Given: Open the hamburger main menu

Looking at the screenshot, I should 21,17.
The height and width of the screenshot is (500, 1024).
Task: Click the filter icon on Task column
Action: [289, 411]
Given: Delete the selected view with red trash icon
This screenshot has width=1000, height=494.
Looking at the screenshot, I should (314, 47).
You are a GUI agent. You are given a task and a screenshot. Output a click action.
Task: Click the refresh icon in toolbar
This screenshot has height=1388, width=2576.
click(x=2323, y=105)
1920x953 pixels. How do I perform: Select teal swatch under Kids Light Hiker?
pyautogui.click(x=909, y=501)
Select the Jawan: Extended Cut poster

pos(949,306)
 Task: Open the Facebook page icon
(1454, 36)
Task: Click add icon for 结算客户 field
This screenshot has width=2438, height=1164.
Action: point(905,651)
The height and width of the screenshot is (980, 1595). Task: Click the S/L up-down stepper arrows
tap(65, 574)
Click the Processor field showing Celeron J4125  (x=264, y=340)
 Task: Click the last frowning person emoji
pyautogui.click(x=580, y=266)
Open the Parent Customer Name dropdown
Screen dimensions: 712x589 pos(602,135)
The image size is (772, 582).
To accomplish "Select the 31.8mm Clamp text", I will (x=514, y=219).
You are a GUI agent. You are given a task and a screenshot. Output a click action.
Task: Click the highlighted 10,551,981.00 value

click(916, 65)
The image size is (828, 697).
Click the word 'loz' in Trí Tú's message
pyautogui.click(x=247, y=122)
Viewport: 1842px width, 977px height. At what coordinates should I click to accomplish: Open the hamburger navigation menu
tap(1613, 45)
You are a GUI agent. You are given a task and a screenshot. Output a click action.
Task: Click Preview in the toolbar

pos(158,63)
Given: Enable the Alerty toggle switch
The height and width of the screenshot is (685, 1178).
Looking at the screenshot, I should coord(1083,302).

————————

Please copy the listing above line for line, exactly as it appears.

Output below.
Given: Open the hamburger main menu

Looking at the screenshot, I should 21,17.
The height and width of the screenshot is (500, 1024).
Task: Click the filter icon on Task column
Action: [289, 411]
Given: Delete the selected view with red trash icon
This screenshot has width=1000, height=494.
Looking at the screenshot, I should (314, 47).
You are a GUI agent. You are given a task and a screenshot. Output a click action.
Task: Click the refresh icon in toolbar
This screenshot has height=1388, width=2576.
click(x=2323, y=105)
1920x953 pixels. How do I perform: Select teal swatch under Kids Light Hiker?
pyautogui.click(x=909, y=501)
Select the Jawan: Extended Cut poster

pos(949,306)
 Task: Open the Facebook page icon
(1454, 36)
Task: Click add icon for 结算客户 field
This screenshot has width=2438, height=1164.
Action: point(905,651)
The height and width of the screenshot is (980, 1595). Task: Click the S/L up-down stepper arrows
tap(65, 574)
Click the Processor field showing Celeron J4125  (x=264, y=340)
 Task: Click the last frowning person emoji
pyautogui.click(x=580, y=266)
Open the Parent Customer Name dropdown
Screen dimensions: 712x589 pos(602,135)
The image size is (772, 582).
To accomplish "Select the 31.8mm Clamp text", I will (x=514, y=219).
You are a GUI agent. You are given a task and a screenshot. Output a click action.
Task: Click the highlighted 10,551,981.00 value

click(916, 65)
The image size is (828, 697).
Click the word 'loz' in Trí Tú's message
pyautogui.click(x=247, y=122)
Viewport: 1842px width, 977px height. At what coordinates should I click to accomplish: Open the hamburger navigation menu
tap(1613, 45)
You are a GUI agent. You are given a task and a screenshot. Output a click action.
Task: Click Preview in the toolbar

pos(158,63)
Given: Enable the Alerty toggle switch
The height and width of the screenshot is (685, 1178).
Looking at the screenshot, I should coord(1083,302).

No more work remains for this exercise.